By Amy Weng

Word2Vec Continuous Skip-Gram Model Word Embedding and Visualization

https://radimrehurek.com/gensim/models/word2vec.html

In [161]:
import pandas as pd
from words import remove_stopwords
from gensim.scripts import word2vec2tensor
from gensim.models import Word2Vec as w2v
from gensim.models import Phrases

def embed(df,title):
    data = df.text.values.tolist()
    # preprocess and remove stopwords
    data = remove_stopwords(data)
    # Train a bigram detector.
    bigram_transformer = Phrases(data)
    # Train a skip-gram model with the bigram detector 
    model = w2v(bigram_transformer[data], min_count=1,sg=1)
    # save model as file 
    model.wv.save_word2vec_format('/home/rapiduser/Materials/embeddings/'+title+'.model')
    return(model)

def similar(model,word):
    if word in model.wv.key_to_index.keys():
        words = []
        for w, s in model.wv.most_similar(word,topn=10):
            words.append(w)
        print(word + ': '+' '.join(words))

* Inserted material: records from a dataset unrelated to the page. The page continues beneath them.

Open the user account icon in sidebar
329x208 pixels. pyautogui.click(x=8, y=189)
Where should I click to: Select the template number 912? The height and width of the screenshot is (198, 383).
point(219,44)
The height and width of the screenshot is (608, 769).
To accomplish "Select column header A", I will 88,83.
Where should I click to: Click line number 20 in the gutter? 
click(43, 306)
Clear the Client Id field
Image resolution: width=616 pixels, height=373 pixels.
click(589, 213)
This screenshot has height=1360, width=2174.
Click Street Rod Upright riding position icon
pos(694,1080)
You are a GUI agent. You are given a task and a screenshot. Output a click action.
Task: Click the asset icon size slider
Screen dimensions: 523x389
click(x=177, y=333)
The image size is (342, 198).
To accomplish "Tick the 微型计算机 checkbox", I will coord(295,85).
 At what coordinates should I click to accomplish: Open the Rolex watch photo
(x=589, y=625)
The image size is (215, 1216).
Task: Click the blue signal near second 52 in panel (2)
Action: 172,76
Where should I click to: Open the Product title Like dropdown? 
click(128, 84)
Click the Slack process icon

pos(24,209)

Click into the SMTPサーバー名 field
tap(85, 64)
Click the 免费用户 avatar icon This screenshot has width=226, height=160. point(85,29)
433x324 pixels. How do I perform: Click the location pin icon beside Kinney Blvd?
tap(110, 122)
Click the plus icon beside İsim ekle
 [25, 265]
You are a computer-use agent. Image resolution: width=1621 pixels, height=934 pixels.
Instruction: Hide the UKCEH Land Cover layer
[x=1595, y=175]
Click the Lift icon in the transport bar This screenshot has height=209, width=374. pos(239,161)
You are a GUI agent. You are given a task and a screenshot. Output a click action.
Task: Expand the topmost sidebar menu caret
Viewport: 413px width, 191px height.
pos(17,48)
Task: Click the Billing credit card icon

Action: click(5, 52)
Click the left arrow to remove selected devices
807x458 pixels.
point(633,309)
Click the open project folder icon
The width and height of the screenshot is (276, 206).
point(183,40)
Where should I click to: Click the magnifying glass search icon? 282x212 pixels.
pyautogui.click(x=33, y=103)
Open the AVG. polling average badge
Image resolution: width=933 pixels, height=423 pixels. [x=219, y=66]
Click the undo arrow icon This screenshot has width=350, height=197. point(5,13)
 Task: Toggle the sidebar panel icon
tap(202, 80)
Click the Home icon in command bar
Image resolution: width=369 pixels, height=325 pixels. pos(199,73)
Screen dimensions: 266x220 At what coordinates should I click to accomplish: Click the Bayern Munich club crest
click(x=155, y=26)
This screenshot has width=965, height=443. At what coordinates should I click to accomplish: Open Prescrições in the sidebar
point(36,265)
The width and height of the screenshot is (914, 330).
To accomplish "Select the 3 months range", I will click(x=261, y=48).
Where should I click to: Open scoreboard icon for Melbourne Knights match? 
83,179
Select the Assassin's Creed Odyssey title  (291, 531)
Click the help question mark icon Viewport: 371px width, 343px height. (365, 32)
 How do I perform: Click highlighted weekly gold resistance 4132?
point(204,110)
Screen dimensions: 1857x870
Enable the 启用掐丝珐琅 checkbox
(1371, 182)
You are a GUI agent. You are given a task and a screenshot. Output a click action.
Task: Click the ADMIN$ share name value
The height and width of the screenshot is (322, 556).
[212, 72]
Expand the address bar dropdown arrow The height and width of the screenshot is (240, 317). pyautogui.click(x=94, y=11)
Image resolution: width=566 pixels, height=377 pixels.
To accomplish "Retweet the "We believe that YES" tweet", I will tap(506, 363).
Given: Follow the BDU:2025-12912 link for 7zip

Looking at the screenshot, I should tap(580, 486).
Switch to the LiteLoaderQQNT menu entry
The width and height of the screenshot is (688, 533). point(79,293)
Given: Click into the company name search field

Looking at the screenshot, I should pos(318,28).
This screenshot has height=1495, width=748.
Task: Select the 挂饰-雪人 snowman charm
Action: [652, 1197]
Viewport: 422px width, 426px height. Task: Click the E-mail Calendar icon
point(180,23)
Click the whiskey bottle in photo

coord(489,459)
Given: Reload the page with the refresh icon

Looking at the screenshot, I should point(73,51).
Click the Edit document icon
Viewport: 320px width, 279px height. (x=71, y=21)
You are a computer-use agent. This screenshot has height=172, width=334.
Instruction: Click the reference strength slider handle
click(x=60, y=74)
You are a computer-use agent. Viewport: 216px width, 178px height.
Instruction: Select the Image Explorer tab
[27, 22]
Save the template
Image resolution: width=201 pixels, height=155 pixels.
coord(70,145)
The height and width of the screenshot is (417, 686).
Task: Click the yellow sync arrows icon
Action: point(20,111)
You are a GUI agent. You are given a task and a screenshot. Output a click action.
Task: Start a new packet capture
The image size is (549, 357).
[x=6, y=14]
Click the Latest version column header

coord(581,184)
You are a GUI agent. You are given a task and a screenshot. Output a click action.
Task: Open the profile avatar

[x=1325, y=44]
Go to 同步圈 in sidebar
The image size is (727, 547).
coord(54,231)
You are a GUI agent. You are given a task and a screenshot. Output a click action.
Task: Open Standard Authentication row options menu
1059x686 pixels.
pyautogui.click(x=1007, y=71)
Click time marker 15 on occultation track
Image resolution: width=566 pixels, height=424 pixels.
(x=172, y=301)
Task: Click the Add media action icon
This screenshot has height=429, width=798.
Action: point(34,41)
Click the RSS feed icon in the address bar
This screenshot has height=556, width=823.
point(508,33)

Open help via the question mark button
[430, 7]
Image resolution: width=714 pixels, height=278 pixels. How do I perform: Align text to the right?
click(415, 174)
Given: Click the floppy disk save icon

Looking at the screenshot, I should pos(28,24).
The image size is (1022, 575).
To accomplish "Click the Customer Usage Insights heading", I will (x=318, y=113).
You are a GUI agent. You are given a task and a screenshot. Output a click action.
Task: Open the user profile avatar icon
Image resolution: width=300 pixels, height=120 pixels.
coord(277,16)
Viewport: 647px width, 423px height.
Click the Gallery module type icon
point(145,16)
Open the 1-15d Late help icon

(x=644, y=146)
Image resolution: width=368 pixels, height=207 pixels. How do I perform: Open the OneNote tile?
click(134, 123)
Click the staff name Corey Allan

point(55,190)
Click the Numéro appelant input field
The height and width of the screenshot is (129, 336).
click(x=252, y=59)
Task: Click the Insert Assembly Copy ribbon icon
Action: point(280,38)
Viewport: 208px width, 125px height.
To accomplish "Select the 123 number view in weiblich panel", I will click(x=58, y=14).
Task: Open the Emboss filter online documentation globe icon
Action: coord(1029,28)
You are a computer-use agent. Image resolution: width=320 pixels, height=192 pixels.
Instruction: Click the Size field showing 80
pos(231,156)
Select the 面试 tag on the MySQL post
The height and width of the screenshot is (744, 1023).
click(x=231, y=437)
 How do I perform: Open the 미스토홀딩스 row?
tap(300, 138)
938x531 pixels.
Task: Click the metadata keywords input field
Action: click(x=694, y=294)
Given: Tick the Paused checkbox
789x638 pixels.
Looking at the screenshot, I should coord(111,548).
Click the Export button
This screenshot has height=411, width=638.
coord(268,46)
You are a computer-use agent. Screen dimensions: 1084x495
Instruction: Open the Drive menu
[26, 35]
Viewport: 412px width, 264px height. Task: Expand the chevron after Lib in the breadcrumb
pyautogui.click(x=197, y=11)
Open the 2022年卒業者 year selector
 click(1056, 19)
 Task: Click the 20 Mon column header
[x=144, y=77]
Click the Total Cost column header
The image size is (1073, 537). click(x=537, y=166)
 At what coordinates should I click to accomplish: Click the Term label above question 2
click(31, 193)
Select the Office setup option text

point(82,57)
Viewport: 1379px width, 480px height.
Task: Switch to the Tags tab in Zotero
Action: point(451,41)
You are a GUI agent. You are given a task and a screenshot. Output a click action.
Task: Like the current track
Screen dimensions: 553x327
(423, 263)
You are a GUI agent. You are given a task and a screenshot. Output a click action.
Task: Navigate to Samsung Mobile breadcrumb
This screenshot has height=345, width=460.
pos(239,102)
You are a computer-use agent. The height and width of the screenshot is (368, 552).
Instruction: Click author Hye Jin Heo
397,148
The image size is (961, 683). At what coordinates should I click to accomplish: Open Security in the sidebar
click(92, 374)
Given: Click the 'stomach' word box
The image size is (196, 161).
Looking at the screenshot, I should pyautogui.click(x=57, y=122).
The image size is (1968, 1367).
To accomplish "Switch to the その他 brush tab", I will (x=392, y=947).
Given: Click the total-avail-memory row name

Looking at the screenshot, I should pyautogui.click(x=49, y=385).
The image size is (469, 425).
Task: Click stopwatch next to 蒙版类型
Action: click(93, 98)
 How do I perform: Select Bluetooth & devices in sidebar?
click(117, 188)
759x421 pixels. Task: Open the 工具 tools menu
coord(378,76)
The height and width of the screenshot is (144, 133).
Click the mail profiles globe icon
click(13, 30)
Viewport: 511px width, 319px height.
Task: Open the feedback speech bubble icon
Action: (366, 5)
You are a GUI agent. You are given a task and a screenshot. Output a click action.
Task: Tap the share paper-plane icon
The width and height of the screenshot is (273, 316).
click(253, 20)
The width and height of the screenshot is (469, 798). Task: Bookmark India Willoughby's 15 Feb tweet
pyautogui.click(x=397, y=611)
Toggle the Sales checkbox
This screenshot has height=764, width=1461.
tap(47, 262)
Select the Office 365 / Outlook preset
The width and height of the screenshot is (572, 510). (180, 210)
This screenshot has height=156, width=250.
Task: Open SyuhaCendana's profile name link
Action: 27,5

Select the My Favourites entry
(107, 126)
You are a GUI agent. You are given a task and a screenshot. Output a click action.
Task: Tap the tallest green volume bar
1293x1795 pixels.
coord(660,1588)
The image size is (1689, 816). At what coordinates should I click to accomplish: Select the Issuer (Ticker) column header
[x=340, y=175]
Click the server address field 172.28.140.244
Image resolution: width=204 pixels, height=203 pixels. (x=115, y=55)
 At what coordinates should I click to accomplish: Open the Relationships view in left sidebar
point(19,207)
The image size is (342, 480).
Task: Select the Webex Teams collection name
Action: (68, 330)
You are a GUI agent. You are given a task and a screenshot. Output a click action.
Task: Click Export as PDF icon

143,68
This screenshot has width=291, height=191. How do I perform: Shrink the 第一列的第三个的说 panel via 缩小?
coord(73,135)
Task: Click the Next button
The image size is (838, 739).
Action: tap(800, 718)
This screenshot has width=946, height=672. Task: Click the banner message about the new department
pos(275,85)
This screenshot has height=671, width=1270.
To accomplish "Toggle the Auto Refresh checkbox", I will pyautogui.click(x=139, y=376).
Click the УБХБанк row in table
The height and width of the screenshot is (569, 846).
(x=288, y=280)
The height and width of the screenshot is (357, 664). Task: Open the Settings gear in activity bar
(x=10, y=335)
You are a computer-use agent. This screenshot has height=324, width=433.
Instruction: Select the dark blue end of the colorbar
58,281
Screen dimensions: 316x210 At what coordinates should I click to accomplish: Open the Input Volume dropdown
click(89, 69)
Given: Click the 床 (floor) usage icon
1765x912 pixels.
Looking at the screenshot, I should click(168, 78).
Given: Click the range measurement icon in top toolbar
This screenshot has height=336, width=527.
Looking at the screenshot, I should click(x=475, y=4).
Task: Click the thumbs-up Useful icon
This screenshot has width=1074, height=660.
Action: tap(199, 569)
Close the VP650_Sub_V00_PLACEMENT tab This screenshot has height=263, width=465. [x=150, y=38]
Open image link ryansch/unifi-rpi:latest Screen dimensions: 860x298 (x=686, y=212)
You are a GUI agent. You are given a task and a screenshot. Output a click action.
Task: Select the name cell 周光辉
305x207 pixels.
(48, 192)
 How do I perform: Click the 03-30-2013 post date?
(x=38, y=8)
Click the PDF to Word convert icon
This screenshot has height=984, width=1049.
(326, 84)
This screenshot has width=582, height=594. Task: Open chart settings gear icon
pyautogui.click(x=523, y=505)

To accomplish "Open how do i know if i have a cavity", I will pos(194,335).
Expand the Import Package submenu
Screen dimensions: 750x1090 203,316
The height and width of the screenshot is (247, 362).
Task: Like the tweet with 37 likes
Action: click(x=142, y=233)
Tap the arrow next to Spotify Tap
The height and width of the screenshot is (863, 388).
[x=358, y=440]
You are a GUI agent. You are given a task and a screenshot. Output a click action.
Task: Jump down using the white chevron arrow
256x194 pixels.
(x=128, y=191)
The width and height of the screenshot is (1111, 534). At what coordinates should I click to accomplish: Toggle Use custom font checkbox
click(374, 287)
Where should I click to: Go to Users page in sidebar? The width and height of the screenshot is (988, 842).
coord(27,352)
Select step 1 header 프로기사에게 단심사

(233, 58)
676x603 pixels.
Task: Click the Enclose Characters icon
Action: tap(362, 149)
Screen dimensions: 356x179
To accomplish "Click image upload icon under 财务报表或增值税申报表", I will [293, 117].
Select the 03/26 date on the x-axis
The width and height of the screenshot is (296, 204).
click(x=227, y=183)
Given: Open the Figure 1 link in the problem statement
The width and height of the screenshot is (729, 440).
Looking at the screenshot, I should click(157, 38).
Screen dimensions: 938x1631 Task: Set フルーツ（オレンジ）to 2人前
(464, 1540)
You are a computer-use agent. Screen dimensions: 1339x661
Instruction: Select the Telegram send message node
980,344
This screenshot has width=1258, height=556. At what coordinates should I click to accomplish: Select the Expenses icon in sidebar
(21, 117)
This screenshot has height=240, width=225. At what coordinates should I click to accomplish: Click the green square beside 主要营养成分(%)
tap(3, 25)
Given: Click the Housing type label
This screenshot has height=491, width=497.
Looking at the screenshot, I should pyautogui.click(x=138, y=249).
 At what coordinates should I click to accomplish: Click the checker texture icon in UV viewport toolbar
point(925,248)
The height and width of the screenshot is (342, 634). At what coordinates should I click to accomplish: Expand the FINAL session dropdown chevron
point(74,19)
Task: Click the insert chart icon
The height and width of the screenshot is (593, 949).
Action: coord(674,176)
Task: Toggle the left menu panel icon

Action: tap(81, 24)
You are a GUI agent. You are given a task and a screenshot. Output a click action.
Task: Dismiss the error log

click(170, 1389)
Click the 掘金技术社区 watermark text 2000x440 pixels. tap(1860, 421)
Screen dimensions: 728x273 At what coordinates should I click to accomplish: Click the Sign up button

def comparePair(model,word1,word2):
    if word1 and word2 in model.wv.key_to_index.keys():
        print('Cosine similarity between ' + word1 + ' and ' + word2 + ': ',model.wv.similarity(word1, word2))

def tensor(f_name):
    word2vec2tensor.word2vec2tensor(
        '/home/rapiduser/Materials/embeddings/'+f_name+'.model',
        '/home/rapiduser/ECBC-21-22/Text_Files/Embeddings TSV/'+f_name,
        binary=False)

In [162]:
myCSV = '/home/rapiduser/Materials/topic model/publica/eic_monopoly.csv'

readFile = pd.read_csv(myCSV)

# read text information into a dataframe
publica_eic_monopoly = embed(readFile,'publica_eic_monopoly')
tensor('publica_eic_monopoly')

In [164]:
from words import monopoly
m = monopoly.split('|')
for w in m:
    similar(publica_eic_monopoly,w)

monopolies: retrained laws_land coniderations agreeable freedom_trade body_politic authorities circumtances privilege equal_right
monopoly: body_politic joint_stocks concerned monopolies privilege majeties_subjects contitution wrong pretence regulated_company
monopolise: partaker corporation_excluding dissolution_present shares_stock firm_legal intereed rrying shares_shares present_constitution tion
monopolising: enriched fishing_trades remote_parts things_necessary wet_indies marts riches_strength fihing_trades vast_numbers greater_prices
monopolists: monopolits double_tax disadvantage cor_living suggeted uefulnes inclinable nations_conume straining lessening
monopolizers: supplied_negroes ot herring_fishery straining necessitated neglects intellect sometimes_carried spared proportioned
monopolised: admission forces_forts admiion managing hout majeties_plantations managed_joint enlargement unneceary engrossed
monoopolies: molleux crowing cloaks privileges_confirmed loveteyns cotton_ca

In [165]:
comparePair(publica_eic_monopoly,'arbitrary','corruption')
comparePair(publica_eic_monopoly,'popery','corruption')
comparePair(publica_eic_monopoly,'papist','corruption')
comparePair(publica_eic_monopoly,'monopoly','corruption')
comparePair(publica_eic_monopoly,'king','corruption')
comparePair(publica_eic_monopoly,'parliament','corruption')
comparePair(publica_eic_monopoly,'public_good','corruption')
comparePair(publica_eic_monopoly,'body_politick','corruption')
comparePair(publica_eic_monopoly,'body_politic','corruption')
comparePair(publica_eic_monopoly,'bribery','corruption')
comparePair(publica_eic_monopoly,'remedies','corruption')
comparePair(publica_eic_monopoly,'remedy','corruption')
comparePair(publica_eic_monopoly,'odious','monopoly')
comparePair(publica_eic_monopoly,'consumption','monopoly')
comparePair(publica_eic_monopoly,'body_politic','monopoly')
comparePair(publica_eic_monopoly,'body_politick','monopoly')
comparePair(publica_eic_monopoly,'public_good','monopoly')
comparePair(publica_eic_monopoly,'evil','monopoly')
comparePair(publica_eic_monopoly,'repugnant','monopoly')
comparePair(publica_eic_monopoly,'monopoly_evils','corruption')
comparePair(publica_eic_monopoly,'silk','corruption')
comparePair(publica_eic_monopoly,'gold','corruption')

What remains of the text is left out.